### What you will do
Go through each line of the entries below and tally those containing the string "heading"; give only the total.

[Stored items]
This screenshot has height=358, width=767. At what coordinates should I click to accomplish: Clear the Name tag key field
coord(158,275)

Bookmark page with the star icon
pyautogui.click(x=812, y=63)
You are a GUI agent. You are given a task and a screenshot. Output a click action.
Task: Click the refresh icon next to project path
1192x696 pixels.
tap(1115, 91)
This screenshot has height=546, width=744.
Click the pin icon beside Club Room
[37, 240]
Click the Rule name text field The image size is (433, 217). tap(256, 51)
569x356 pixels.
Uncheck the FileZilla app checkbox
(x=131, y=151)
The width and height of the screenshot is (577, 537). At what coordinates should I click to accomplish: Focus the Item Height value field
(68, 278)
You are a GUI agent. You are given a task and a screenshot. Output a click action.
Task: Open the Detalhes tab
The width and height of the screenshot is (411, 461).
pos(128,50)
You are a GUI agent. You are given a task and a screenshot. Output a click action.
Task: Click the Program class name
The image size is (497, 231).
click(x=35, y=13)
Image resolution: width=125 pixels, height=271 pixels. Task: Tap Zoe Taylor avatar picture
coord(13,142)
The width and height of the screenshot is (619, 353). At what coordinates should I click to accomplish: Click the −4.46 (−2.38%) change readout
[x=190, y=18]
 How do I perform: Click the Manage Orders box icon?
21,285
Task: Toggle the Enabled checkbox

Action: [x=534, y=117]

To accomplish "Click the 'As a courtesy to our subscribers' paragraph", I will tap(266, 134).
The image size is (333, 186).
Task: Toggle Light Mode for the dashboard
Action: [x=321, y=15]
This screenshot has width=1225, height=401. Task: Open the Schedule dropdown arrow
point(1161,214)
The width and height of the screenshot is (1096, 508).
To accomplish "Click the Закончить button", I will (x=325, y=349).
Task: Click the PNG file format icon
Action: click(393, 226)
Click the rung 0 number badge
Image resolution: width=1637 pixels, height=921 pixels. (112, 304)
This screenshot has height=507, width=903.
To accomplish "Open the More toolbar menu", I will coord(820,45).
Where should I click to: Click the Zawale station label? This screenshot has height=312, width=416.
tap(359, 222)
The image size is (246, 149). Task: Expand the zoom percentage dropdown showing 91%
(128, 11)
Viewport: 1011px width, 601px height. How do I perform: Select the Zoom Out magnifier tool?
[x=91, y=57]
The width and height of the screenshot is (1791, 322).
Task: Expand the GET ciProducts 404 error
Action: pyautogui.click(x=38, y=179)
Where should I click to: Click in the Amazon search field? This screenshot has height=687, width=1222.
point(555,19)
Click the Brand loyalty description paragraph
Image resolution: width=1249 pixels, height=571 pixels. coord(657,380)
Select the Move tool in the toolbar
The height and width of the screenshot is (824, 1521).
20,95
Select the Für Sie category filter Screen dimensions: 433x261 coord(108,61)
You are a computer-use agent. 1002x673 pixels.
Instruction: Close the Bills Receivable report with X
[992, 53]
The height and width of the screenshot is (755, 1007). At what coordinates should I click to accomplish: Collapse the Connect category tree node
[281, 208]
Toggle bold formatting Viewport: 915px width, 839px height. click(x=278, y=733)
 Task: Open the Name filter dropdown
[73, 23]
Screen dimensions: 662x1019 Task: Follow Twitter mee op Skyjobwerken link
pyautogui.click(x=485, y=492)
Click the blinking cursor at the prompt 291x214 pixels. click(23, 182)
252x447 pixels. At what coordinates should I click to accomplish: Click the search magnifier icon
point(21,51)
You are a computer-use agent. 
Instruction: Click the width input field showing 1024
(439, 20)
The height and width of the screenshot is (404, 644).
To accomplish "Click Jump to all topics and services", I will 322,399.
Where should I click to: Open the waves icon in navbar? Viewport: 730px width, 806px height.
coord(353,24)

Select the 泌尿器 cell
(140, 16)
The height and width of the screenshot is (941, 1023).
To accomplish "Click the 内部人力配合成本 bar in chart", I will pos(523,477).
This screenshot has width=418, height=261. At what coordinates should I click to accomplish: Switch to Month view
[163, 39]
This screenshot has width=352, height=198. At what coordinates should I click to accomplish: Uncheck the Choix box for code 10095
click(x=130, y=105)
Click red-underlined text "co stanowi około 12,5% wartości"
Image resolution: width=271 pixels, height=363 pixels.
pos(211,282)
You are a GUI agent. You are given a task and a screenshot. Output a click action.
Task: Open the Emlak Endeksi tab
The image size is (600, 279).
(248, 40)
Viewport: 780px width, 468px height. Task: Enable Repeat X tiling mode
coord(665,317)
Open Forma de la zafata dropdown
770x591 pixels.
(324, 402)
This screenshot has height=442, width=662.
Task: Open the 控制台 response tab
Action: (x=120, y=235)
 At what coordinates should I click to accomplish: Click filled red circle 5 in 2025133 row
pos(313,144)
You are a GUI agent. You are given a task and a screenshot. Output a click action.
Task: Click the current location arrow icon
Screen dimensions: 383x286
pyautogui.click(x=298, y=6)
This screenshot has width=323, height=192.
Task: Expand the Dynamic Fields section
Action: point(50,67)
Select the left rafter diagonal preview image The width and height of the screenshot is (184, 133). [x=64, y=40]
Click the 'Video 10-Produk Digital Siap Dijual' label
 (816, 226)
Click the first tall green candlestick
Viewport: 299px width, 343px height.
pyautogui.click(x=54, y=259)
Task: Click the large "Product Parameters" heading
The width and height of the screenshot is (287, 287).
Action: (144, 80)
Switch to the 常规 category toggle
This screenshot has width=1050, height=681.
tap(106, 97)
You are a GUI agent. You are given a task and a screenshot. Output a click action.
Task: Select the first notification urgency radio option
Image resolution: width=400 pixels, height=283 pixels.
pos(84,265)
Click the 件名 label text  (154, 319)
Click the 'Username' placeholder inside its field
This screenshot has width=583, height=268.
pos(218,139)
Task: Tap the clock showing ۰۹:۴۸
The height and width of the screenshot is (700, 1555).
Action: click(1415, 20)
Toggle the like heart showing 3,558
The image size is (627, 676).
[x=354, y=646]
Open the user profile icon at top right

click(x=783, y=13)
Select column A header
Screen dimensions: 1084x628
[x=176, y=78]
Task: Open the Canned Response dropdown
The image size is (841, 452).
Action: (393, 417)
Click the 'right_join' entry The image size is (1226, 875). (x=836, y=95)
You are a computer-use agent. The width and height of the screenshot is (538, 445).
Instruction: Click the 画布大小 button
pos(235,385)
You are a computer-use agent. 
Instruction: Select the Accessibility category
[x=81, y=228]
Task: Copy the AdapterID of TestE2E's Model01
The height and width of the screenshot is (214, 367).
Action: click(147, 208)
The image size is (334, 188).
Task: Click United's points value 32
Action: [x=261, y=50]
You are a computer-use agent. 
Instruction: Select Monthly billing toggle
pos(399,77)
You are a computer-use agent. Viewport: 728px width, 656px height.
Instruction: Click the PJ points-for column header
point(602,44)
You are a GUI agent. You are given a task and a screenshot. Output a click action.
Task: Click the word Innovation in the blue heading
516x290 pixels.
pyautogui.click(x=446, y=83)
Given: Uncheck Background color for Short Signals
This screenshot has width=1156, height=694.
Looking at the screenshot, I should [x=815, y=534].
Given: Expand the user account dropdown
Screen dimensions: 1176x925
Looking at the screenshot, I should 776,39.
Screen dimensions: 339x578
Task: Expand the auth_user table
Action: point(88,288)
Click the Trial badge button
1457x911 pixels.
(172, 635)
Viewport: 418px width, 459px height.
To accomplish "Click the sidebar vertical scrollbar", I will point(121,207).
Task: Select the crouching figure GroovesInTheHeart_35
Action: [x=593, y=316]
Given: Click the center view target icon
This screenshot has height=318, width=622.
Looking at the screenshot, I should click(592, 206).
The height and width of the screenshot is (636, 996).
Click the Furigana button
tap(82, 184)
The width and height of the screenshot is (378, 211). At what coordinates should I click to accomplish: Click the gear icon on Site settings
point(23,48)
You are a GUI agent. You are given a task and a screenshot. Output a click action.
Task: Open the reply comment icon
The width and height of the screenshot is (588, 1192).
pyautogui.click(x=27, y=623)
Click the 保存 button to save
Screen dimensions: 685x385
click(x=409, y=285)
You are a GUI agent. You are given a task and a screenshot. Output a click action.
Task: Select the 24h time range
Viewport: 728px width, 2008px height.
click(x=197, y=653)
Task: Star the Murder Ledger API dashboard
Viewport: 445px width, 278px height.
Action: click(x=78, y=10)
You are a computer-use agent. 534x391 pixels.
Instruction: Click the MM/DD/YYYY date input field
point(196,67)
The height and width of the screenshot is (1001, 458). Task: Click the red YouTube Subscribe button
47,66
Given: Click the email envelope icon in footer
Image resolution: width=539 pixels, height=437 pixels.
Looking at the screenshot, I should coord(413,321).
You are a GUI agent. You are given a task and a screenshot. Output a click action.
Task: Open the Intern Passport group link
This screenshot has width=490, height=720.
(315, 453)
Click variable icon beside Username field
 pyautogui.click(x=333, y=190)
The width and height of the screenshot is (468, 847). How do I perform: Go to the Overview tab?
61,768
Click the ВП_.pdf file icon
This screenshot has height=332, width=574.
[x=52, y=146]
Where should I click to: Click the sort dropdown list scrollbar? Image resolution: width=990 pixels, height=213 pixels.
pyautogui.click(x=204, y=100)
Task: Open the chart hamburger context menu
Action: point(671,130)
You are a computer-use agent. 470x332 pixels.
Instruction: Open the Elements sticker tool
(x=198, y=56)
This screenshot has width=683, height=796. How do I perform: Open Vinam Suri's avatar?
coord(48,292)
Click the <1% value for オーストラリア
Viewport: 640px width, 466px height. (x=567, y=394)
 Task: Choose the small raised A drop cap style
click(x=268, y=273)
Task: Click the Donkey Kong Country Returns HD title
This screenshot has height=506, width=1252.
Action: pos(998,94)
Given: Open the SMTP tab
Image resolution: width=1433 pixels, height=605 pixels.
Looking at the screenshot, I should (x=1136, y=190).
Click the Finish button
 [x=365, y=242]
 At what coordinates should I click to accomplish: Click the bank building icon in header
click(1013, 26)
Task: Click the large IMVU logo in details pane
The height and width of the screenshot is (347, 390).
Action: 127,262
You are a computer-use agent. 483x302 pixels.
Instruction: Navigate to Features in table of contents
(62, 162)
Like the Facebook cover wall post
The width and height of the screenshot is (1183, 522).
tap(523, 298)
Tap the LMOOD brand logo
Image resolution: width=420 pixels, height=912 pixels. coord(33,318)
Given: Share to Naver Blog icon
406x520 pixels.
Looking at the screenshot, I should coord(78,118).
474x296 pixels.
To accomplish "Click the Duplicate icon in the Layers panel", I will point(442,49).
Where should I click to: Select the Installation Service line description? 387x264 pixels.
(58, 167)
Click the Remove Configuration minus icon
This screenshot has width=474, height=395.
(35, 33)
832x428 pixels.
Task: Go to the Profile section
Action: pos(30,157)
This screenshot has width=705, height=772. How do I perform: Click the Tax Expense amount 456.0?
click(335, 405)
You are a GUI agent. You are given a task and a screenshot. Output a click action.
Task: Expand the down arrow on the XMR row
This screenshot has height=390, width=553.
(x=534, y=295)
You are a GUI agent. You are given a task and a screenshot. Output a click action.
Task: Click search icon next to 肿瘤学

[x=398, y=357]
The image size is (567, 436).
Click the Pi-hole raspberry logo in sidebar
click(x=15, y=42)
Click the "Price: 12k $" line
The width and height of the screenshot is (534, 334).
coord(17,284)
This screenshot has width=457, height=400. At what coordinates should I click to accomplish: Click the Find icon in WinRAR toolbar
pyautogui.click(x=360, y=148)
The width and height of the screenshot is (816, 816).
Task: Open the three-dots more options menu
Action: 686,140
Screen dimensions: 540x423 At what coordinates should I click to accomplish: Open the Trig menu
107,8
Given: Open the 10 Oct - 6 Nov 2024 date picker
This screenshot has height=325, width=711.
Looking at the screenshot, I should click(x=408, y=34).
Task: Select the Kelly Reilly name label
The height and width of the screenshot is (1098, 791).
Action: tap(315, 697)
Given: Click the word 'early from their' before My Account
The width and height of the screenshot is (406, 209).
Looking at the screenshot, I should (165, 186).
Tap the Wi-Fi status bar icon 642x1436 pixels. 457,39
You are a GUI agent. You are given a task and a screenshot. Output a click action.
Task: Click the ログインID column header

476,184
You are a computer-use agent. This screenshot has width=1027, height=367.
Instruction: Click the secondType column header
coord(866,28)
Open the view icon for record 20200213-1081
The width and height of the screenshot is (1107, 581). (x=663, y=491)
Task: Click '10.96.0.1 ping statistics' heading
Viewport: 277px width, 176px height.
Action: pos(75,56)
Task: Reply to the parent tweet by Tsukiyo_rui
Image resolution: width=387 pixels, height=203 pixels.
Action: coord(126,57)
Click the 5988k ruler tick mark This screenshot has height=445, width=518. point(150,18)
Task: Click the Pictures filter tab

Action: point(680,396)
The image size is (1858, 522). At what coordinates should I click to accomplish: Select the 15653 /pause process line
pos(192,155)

### Solution below
3